Task statement
Using the listing below, return each line exactly as it reads.

┌─ Exercise inputs

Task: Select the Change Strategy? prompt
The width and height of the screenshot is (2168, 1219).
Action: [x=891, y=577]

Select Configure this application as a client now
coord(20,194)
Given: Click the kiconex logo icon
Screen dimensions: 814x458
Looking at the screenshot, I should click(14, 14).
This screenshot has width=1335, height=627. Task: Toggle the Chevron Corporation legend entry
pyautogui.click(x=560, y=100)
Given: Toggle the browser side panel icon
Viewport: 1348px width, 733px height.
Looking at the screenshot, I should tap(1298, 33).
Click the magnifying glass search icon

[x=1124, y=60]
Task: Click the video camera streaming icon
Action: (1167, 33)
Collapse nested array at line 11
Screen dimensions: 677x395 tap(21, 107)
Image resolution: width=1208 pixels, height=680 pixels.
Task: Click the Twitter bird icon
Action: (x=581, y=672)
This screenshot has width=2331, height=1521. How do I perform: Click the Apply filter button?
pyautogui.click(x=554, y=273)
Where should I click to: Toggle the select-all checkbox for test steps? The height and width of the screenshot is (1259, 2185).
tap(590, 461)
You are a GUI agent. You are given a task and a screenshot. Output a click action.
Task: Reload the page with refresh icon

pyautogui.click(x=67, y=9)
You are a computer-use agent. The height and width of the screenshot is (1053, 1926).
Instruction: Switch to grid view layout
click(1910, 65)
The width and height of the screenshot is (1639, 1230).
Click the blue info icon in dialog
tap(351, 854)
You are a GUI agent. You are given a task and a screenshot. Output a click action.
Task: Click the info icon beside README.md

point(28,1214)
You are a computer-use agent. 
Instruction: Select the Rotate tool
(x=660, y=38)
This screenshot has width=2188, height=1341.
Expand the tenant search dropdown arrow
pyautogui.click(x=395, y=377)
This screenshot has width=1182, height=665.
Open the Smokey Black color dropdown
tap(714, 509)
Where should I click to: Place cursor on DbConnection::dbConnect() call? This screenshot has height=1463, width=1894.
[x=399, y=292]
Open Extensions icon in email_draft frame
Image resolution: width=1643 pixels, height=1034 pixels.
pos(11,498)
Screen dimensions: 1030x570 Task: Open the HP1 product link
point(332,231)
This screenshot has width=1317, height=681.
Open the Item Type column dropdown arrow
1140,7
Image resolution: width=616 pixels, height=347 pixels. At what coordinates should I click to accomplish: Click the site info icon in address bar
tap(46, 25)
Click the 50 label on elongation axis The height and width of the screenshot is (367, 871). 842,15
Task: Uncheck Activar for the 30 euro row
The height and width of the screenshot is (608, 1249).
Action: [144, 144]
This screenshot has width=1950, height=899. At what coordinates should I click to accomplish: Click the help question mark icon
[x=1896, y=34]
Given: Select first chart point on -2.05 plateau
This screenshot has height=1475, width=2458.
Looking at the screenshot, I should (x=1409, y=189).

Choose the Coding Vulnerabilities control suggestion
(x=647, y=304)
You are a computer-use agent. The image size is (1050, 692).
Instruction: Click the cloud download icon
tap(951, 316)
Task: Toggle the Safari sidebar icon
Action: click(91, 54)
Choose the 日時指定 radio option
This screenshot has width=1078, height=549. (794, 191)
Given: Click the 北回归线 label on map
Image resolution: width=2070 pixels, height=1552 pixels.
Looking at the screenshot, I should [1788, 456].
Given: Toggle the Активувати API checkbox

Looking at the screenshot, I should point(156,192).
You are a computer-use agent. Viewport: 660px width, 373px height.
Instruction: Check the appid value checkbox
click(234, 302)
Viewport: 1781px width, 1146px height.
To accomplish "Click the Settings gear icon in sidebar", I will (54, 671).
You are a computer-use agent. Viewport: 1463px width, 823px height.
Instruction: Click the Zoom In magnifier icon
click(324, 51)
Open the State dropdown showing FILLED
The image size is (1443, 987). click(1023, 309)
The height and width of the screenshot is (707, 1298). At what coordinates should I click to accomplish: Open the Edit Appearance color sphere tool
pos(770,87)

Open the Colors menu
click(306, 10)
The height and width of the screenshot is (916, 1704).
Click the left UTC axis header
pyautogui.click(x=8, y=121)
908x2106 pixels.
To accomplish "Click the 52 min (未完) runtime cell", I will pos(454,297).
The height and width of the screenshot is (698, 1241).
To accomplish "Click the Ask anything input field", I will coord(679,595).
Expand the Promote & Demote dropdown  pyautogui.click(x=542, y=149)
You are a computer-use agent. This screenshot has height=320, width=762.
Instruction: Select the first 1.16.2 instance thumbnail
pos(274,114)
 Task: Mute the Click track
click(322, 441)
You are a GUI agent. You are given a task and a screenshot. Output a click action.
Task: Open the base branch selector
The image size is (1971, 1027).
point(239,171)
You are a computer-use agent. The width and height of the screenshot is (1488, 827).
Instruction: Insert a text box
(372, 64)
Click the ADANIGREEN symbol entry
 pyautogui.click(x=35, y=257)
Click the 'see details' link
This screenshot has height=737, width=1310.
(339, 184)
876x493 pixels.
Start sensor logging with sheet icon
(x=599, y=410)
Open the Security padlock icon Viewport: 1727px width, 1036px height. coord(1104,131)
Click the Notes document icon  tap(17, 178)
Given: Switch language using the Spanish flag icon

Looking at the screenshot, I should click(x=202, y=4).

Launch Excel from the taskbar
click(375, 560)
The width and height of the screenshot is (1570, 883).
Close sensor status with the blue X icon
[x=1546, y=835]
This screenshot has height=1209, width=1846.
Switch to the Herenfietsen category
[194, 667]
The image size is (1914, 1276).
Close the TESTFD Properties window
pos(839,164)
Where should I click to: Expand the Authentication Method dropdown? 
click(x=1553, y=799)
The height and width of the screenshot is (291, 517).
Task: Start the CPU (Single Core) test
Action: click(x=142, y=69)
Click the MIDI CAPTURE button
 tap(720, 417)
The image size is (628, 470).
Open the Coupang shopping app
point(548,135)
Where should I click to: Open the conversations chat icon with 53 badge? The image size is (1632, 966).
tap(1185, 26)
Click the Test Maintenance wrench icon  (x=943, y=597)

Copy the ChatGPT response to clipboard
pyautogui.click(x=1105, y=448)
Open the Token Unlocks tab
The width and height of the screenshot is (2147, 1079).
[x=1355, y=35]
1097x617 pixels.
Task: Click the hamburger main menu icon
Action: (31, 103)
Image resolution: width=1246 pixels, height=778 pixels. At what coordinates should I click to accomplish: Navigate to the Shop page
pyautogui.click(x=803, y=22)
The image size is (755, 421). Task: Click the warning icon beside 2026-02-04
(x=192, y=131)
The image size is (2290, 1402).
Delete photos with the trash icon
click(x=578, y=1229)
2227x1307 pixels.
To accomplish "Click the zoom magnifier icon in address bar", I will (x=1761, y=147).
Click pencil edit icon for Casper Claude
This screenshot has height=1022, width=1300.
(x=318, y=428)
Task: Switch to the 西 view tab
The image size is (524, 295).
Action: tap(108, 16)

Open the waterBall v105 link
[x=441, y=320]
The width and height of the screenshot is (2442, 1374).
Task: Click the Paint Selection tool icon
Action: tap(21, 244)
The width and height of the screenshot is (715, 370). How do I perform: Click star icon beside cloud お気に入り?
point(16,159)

└─

The completed task
Task: Select the Change Strategy? prompt
The width and height of the screenshot is (2168, 1219).
Action: [x=891, y=577]

Select Configure this application as a client now
coord(20,194)
Given: Click the kiconex logo icon
Screen dimensions: 814x458
Looking at the screenshot, I should click(14, 14).
This screenshot has width=1335, height=627. Task: Toggle the Chevron Corporation legend entry
pyautogui.click(x=560, y=100)
Given: Toggle the browser side panel icon
Viewport: 1348px width, 733px height.
Looking at the screenshot, I should tap(1298, 33).
Click the magnifying glass search icon

[x=1124, y=60]
Task: Click the video camera streaming icon
Action: (1167, 33)
Collapse nested array at line 11
Screen dimensions: 677x395 tap(21, 107)
Image resolution: width=1208 pixels, height=680 pixels.
Task: Click the Twitter bird icon
Action: (x=581, y=672)
This screenshot has width=2331, height=1521. How do I perform: Click the Apply filter button?
pyautogui.click(x=554, y=273)
Where should I click to: Toggle the select-all checkbox for test steps? The height and width of the screenshot is (1259, 2185).
tap(590, 461)
You are a GUI agent. You are given a task and a screenshot. Output a click action.
Task: Reload the page with refresh icon

pyautogui.click(x=67, y=9)
You are a computer-use agent. The height and width of the screenshot is (1053, 1926).
Instruction: Switch to grid view layout
click(1910, 65)
The width and height of the screenshot is (1639, 1230).
Click the blue info icon in dialog
tap(351, 854)
You are a GUI agent. You are given a task and a screenshot. Output a click action.
Task: Click the info icon beside README.md

point(28,1214)
You are a computer-use agent. 
Instruction: Select the Rotate tool
(x=660, y=38)
This screenshot has width=2188, height=1341.
Expand the tenant search dropdown arrow
pyautogui.click(x=395, y=377)
This screenshot has width=1182, height=665.
Open the Smokey Black color dropdown
tap(714, 509)
Where should I click to: Place cursor on DbConnection::dbConnect() call? This screenshot has height=1463, width=1894.
[x=399, y=292]
Open Extensions icon in email_draft frame
Image resolution: width=1643 pixels, height=1034 pixels.
pos(11,498)
Screen dimensions: 1030x570 Task: Open the HP1 product link
point(332,231)
This screenshot has width=1317, height=681.
Open the Item Type column dropdown arrow
1140,7
Image resolution: width=616 pixels, height=347 pixels. At what coordinates should I click to accomplish: Click the site info icon in address bar
tap(46, 25)
Click the 50 label on elongation axis The height and width of the screenshot is (367, 871). 842,15
Task: Uncheck Activar for the 30 euro row
The height and width of the screenshot is (608, 1249).
Action: [144, 144]
This screenshot has width=1950, height=899. At what coordinates should I click to accomplish: Click the help question mark icon
[x=1896, y=34]
Given: Select first chart point on -2.05 plateau
This screenshot has height=1475, width=2458.
Looking at the screenshot, I should (x=1409, y=189).

Choose the Coding Vulnerabilities control suggestion
(x=647, y=304)
You are a computer-use agent. The image size is (1050, 692).
Instruction: Click the cloud download icon
tap(951, 316)
Task: Toggle the Safari sidebar icon
Action: click(91, 54)
Choose the 日時指定 radio option
This screenshot has width=1078, height=549. (794, 191)
Given: Click the 北回归线 label on map
Image resolution: width=2070 pixels, height=1552 pixels.
Looking at the screenshot, I should [1788, 456].
Given: Toggle the Активувати API checkbox

Looking at the screenshot, I should point(156,192).
You are a computer-use agent. Viewport: 660px width, 373px height.
Instruction: Check the appid value checkbox
click(234, 302)
Viewport: 1781px width, 1146px height.
To accomplish "Click the Settings gear icon in sidebar", I will (54, 671).
You are a computer-use agent. Viewport: 1463px width, 823px height.
Instruction: Click the Zoom In magnifier icon
click(324, 51)
Open the State dropdown showing FILLED
The image size is (1443, 987). click(1023, 309)
The height and width of the screenshot is (707, 1298). At what coordinates should I click to accomplish: Open the Edit Appearance color sphere tool
pos(770,87)

Open the Colors menu
click(306, 10)
The height and width of the screenshot is (916, 1704).
Click the left UTC axis header
pyautogui.click(x=8, y=121)
908x2106 pixels.
To accomplish "Click the 52 min (未完) runtime cell", I will pos(454,297).
The height and width of the screenshot is (698, 1241).
To accomplish "Click the Ask anything input field", I will coord(679,595).
Expand the Promote & Demote dropdown  pyautogui.click(x=542, y=149)
You are a computer-use agent. This screenshot has height=320, width=762.
Instruction: Select the first 1.16.2 instance thumbnail
pos(274,114)
 Task: Mute the Click track
click(322, 441)
You are a GUI agent. You are given a task and a screenshot. Output a click action.
Task: Open the base branch selector
The image size is (1971, 1027).
point(239,171)
You are a computer-use agent. The width and height of the screenshot is (1488, 827).
Instruction: Insert a text box
(372, 64)
Click the ADANIGREEN symbol entry
 pyautogui.click(x=35, y=257)
Click the 'see details' link
This screenshot has height=737, width=1310.
(339, 184)
876x493 pixels.
Start sensor logging with sheet icon
(x=599, y=410)
Open the Security padlock icon Viewport: 1727px width, 1036px height. coord(1104,131)
Click the Notes document icon  tap(17, 178)
Given: Switch language using the Spanish flag icon

Looking at the screenshot, I should click(x=202, y=4).

Launch Excel from the taskbar
click(375, 560)
The width and height of the screenshot is (1570, 883).
Close sensor status with the blue X icon
[x=1546, y=835]
This screenshot has height=1209, width=1846.
Switch to the Herenfietsen category
[194, 667]
The image size is (1914, 1276).
Close the TESTFD Properties window
pos(839,164)
Where should I click to: Expand the Authentication Method dropdown? 
click(x=1553, y=799)
The height and width of the screenshot is (291, 517).
Task: Start the CPU (Single Core) test
Action: click(x=142, y=69)
Click the MIDI CAPTURE button
 tap(720, 417)
The image size is (628, 470).
Open the Coupang shopping app
point(548,135)
Where should I click to: Open the conversations chat icon with 53 badge? The image size is (1632, 966).
tap(1185, 26)
Click the Test Maintenance wrench icon  (x=943, y=597)

Copy the ChatGPT response to clipboard
pyautogui.click(x=1105, y=448)
Open the Token Unlocks tab
The width and height of the screenshot is (2147, 1079).
[x=1355, y=35]
1097x617 pixels.
Task: Click the hamburger main menu icon
Action: (31, 103)
Image resolution: width=1246 pixels, height=778 pixels. At what coordinates should I click to accomplish: Navigate to the Shop page
pyautogui.click(x=803, y=22)
The image size is (755, 421). Task: Click the warning icon beside 2026-02-04
(x=192, y=131)
The image size is (2290, 1402).
Delete photos with the trash icon
click(x=578, y=1229)
2227x1307 pixels.
To accomplish "Click the zoom magnifier icon in address bar", I will (x=1761, y=147).
Click pencil edit icon for Casper Claude
This screenshot has height=1022, width=1300.
(x=318, y=428)
Task: Switch to the 西 view tab
The image size is (524, 295).
Action: tap(108, 16)

Open the waterBall v105 link
[x=441, y=320]
The width and height of the screenshot is (2442, 1374).
Task: Click the Paint Selection tool icon
Action: tap(21, 244)
The width and height of the screenshot is (715, 370). How do I perform: Click star icon beside cloud お気に入り?
point(16,159)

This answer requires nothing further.